§ TASK TO CARRY OUT: Go through the listing below and gather every line with the word "computer".

§ EXERCISE DATA:
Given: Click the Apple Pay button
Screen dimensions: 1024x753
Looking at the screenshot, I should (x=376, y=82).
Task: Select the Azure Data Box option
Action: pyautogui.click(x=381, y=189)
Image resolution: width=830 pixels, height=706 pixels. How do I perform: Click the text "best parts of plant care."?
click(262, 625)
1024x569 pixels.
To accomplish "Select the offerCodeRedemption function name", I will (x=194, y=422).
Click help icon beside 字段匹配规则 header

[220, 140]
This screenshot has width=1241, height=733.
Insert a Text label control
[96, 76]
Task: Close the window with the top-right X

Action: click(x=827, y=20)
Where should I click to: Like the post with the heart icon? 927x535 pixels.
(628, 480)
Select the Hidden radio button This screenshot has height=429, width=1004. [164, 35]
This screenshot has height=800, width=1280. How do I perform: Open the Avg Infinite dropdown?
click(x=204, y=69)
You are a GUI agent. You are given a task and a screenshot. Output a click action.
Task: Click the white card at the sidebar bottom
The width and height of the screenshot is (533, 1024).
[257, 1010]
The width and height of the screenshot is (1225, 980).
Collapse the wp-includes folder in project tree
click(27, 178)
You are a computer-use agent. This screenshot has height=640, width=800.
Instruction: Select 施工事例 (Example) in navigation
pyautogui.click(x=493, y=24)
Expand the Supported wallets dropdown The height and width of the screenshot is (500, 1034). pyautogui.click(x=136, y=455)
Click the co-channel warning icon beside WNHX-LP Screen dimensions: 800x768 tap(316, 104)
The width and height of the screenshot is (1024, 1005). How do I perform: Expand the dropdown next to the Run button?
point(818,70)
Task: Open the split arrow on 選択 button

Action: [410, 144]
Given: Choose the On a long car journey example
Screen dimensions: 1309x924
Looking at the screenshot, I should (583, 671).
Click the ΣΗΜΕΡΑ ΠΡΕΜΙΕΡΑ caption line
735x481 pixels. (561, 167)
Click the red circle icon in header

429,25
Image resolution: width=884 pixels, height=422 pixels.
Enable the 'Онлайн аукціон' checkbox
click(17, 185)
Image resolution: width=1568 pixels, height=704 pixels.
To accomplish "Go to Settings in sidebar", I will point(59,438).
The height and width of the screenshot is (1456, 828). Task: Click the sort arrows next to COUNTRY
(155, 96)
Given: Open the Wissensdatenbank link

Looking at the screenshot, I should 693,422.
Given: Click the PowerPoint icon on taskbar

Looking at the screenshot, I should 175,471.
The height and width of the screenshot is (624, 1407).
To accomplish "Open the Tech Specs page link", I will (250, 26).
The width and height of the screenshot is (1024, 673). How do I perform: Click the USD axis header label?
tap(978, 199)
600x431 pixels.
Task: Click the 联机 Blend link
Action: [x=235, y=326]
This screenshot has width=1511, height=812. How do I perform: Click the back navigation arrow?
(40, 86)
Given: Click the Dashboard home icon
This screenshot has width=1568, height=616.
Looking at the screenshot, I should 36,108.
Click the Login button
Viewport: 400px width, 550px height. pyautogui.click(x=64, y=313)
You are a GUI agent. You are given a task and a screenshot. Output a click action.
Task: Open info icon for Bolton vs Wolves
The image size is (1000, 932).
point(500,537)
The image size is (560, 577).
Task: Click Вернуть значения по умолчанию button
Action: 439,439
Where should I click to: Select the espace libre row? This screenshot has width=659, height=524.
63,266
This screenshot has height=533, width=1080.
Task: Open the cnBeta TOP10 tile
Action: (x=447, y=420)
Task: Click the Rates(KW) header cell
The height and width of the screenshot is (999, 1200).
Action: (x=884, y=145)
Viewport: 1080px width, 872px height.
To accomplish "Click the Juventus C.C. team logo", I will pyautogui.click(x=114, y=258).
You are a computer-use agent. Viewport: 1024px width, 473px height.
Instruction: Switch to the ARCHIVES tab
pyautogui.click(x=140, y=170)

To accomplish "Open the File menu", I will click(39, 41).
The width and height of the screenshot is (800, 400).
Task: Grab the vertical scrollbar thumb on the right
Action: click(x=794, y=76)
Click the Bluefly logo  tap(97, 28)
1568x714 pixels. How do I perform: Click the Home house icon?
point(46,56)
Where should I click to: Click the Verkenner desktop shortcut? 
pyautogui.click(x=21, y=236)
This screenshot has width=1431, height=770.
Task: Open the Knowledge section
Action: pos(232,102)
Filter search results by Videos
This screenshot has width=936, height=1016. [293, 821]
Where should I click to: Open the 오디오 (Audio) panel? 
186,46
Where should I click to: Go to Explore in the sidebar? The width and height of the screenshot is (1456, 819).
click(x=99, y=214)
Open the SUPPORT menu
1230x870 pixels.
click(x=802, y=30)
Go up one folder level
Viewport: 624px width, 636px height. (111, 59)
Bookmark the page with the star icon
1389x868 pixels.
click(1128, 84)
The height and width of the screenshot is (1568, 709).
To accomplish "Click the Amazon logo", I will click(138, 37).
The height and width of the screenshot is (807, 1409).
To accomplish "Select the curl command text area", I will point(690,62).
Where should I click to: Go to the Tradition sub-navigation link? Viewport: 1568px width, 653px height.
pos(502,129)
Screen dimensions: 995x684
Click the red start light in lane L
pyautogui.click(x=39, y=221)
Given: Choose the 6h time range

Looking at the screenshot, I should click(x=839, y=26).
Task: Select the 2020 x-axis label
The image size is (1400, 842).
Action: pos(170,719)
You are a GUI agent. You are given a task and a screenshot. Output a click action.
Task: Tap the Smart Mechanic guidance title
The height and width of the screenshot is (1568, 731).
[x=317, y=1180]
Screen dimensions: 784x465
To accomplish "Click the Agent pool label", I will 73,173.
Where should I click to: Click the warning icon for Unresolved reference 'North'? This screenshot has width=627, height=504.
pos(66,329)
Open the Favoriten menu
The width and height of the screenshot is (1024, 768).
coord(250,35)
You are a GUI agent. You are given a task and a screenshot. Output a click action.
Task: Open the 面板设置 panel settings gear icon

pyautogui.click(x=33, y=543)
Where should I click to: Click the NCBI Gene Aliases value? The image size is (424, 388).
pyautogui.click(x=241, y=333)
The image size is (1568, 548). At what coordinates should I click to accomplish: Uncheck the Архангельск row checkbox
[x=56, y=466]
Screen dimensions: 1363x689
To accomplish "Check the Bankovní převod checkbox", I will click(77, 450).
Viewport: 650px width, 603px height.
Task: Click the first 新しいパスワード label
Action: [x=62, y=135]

§ RESPONSE AREA:
You are a computer-use agent. This screenshot has height=640, width=800.
You are a computer-use agent. Viewport: 1024px width, 473px height.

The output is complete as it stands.